■ Collected data entries ■
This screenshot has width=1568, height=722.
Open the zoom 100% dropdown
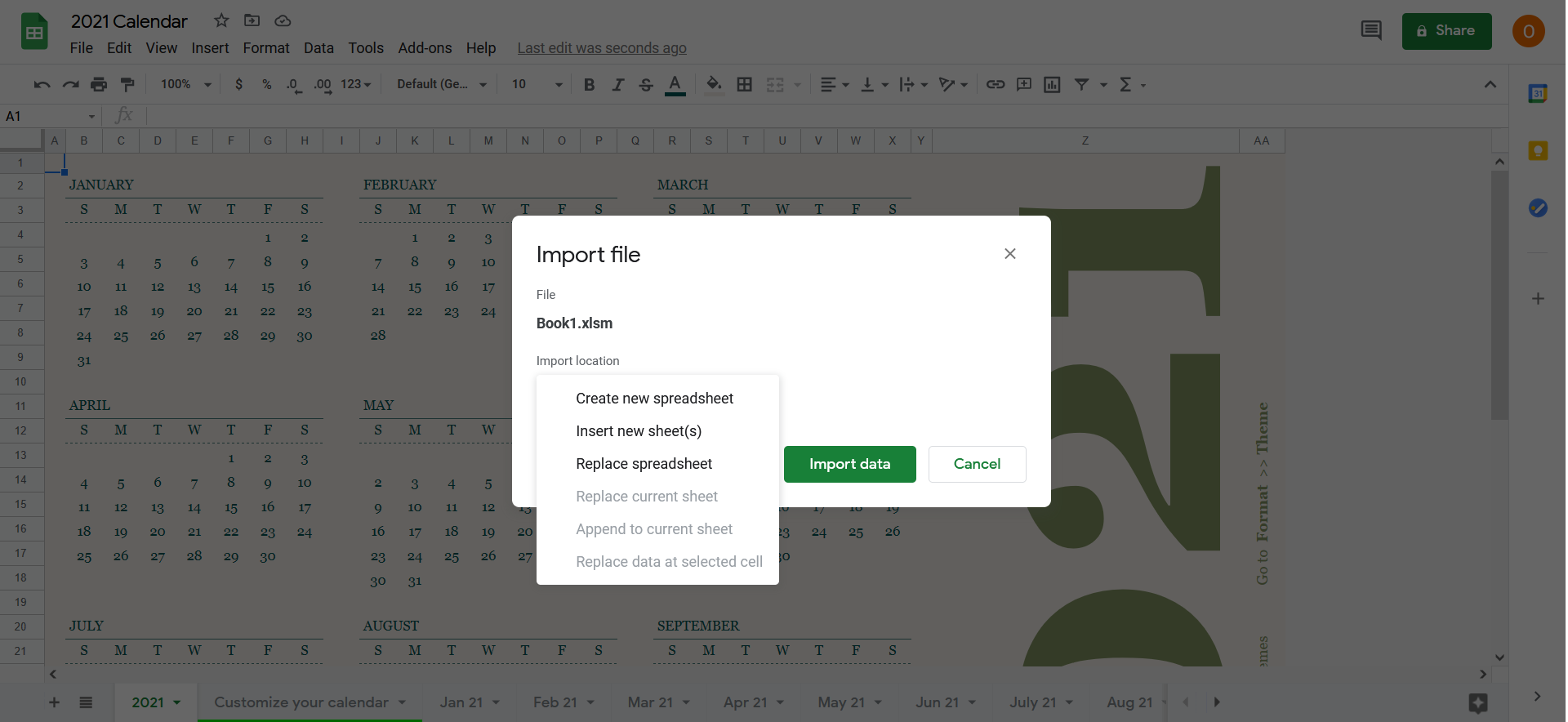coord(185,84)
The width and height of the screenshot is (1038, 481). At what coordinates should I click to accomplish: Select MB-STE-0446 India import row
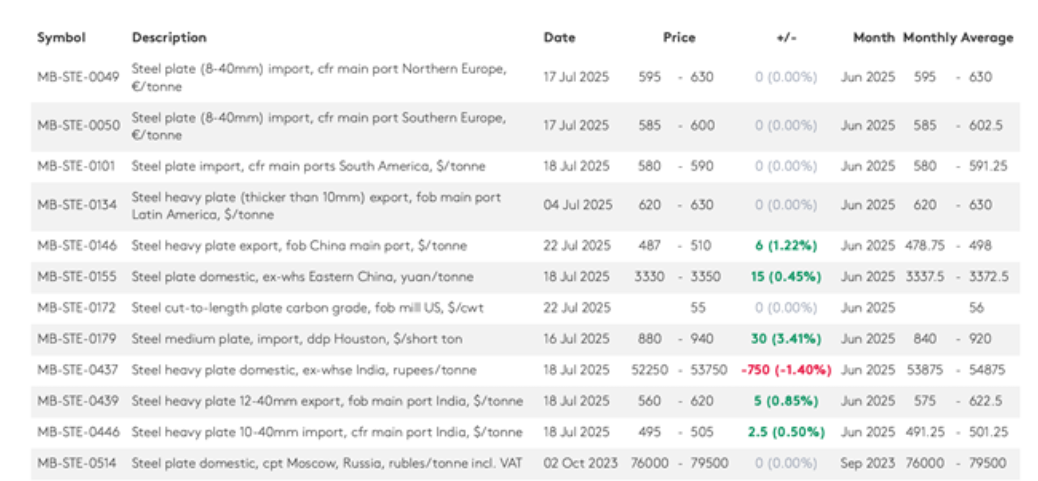[525, 432]
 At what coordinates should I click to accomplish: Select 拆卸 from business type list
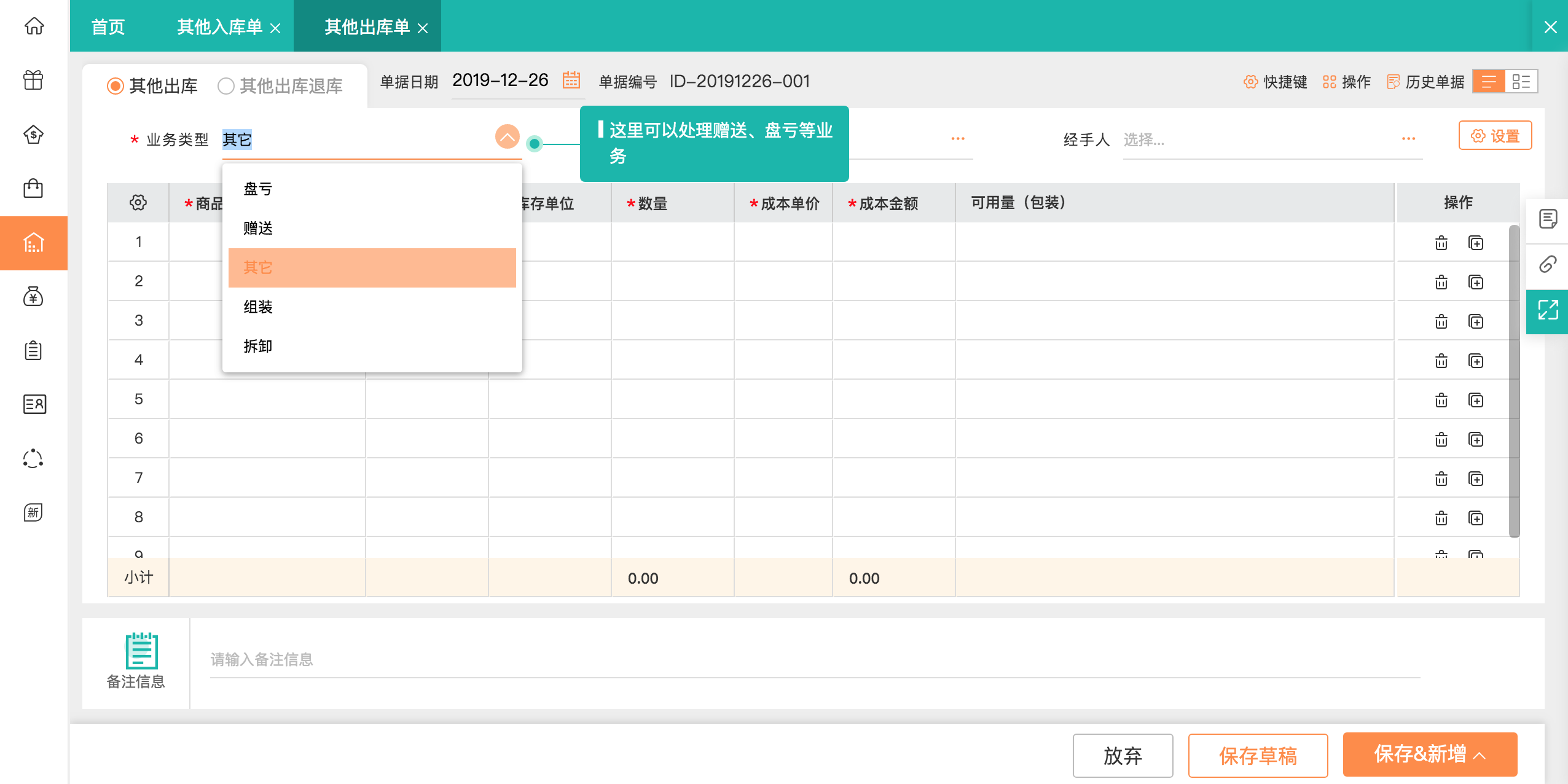click(258, 347)
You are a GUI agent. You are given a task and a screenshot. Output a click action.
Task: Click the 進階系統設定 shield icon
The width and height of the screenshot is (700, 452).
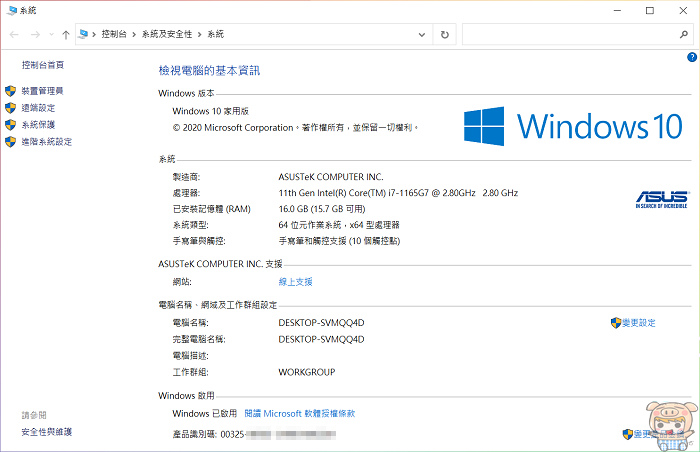pyautogui.click(x=11, y=142)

■ What you have to do ■
A word-for-word copy of the records is needed, one that contains no pictures.

■ Reply to the exercise ■
This screenshot has width=1568, height=722.
Open the zoom 100% dropdown
coord(185,84)
The width and height of the screenshot is (1038, 481). At what coordinates should I click to accomplish: Select MB-STE-0446 India import row
[525, 432]
 At what coordinates should I click to accomplish: Select 拆卸 from business type list
click(258, 347)
You are a GUI agent. You are given a task and a screenshot. Output a click action.
Task: Click the 進階系統設定 shield icon
The width and height of the screenshot is (700, 452).
pyautogui.click(x=11, y=142)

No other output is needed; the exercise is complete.